BEGIN RECORDED DATA
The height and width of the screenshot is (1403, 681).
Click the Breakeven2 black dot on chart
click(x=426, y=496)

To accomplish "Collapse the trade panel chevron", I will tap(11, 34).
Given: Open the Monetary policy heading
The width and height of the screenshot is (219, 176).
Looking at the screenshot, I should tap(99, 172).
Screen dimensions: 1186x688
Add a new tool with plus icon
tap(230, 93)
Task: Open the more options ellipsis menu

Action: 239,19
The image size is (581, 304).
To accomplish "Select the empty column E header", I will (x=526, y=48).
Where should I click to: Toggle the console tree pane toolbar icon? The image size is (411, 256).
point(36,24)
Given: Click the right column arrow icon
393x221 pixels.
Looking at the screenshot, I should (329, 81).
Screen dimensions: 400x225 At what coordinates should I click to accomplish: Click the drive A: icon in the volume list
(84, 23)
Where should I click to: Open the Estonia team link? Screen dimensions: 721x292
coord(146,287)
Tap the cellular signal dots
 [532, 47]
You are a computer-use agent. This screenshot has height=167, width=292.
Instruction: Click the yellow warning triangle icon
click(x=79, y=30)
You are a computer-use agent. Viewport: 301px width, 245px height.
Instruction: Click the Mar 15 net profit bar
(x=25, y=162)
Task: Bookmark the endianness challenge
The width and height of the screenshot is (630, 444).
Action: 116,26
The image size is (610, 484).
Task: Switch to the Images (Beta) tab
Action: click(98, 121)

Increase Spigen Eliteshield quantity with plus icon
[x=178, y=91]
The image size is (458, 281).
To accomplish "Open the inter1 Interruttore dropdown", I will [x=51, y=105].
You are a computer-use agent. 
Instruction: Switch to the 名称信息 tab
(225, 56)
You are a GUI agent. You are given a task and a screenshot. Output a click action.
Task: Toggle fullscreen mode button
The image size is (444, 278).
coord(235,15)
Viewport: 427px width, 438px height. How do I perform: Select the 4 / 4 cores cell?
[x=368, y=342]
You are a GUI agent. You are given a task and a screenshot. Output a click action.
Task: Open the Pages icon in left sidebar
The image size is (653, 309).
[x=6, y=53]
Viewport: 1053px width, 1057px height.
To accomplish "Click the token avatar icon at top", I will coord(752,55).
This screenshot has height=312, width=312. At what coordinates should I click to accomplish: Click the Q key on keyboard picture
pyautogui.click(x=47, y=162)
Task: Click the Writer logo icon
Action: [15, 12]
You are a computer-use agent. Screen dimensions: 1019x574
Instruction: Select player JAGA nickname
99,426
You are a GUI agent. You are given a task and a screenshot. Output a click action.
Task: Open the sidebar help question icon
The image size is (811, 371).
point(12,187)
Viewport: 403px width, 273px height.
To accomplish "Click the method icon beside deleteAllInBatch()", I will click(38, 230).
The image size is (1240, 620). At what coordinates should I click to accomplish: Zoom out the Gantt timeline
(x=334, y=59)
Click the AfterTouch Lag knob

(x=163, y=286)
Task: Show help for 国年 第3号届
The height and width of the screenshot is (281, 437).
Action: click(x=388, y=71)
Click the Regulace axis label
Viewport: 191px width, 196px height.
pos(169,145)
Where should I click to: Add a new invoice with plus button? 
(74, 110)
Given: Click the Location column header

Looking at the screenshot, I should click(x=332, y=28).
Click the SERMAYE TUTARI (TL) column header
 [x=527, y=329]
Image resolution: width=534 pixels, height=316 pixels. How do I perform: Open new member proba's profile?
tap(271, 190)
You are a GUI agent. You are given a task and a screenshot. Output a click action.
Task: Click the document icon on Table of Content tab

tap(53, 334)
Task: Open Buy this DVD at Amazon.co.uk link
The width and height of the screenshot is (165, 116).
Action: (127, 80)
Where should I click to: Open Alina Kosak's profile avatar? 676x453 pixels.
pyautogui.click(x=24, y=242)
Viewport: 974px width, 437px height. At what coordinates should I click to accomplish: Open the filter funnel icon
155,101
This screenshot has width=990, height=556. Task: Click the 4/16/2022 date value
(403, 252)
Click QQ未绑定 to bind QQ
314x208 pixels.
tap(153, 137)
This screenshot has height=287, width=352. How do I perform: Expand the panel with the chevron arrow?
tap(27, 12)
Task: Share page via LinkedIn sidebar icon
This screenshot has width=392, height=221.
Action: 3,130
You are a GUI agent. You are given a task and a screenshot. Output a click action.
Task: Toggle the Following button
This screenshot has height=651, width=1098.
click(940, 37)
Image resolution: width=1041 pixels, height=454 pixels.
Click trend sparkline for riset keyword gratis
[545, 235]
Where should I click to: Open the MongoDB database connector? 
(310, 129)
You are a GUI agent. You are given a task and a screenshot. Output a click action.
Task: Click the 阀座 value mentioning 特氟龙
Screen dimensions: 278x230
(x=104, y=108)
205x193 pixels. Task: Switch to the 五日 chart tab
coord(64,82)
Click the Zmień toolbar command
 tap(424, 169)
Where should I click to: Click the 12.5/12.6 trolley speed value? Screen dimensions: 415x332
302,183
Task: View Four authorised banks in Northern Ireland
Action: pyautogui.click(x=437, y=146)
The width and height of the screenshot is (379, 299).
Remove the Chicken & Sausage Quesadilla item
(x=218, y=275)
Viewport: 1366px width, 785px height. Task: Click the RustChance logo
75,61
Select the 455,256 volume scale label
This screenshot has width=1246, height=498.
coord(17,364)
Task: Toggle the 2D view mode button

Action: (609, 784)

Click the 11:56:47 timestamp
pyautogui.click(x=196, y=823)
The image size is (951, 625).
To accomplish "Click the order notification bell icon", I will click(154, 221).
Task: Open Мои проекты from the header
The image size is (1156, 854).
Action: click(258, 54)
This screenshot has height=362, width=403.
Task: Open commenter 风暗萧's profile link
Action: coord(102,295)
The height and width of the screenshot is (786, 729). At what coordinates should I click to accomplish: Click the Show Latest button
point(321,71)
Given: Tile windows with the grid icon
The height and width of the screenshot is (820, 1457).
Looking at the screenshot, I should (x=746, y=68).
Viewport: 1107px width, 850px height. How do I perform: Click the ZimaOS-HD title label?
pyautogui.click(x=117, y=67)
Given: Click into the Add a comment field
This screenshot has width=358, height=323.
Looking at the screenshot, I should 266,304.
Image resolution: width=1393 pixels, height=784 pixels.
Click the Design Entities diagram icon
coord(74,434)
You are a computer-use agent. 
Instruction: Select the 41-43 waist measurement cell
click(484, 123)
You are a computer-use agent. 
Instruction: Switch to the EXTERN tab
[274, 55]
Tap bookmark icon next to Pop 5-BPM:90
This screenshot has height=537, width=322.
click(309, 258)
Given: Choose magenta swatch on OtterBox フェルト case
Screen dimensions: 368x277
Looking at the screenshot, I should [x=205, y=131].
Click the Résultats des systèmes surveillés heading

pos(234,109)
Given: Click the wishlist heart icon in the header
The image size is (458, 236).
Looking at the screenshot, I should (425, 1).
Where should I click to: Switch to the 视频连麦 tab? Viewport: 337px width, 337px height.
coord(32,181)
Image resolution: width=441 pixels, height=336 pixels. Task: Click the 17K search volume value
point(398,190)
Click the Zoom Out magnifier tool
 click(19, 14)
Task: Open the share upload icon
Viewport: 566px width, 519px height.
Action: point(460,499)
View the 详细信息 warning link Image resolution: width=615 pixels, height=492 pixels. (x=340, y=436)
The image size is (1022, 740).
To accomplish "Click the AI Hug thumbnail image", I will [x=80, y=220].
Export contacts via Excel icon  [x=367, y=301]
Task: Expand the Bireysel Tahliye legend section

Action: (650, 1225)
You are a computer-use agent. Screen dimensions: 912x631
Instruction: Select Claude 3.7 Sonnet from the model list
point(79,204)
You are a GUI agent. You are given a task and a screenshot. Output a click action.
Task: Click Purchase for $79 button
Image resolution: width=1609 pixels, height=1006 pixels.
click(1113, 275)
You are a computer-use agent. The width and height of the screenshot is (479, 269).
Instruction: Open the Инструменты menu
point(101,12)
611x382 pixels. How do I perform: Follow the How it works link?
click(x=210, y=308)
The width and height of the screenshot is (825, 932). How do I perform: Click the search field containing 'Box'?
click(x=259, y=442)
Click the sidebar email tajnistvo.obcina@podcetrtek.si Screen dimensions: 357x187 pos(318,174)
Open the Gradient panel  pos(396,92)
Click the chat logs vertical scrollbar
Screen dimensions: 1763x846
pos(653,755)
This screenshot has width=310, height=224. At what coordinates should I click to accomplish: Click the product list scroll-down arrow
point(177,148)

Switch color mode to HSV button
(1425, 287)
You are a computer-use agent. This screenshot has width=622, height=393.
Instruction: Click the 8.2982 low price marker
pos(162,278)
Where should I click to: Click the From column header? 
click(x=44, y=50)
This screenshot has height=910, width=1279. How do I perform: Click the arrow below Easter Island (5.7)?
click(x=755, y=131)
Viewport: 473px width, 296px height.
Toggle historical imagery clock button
END RECORDED DATA
Write out, character for character, every line from the one containing "Open the Gradient" through the final line of the rows, including both of those lines.

Open the Gradient panel  pos(396,92)
Click the chat logs vertical scrollbar
Screen dimensions: 1763x846
pos(653,755)
This screenshot has width=310, height=224. At what coordinates should I click to accomplish: Click the product list scroll-down arrow
point(177,148)

Switch color mode to HSV button
(1425, 287)
You are a computer-use agent. This screenshot has width=622, height=393.
Instruction: Click the 8.2982 low price marker
pos(162,278)
Where should I click to: Click the From column header? 
click(x=44, y=50)
This screenshot has height=910, width=1279. How do I perform: Click the arrow below Easter Island (5.7)?
click(x=755, y=131)
Viewport: 473px width, 296px height.
Toggle historical imagery clock button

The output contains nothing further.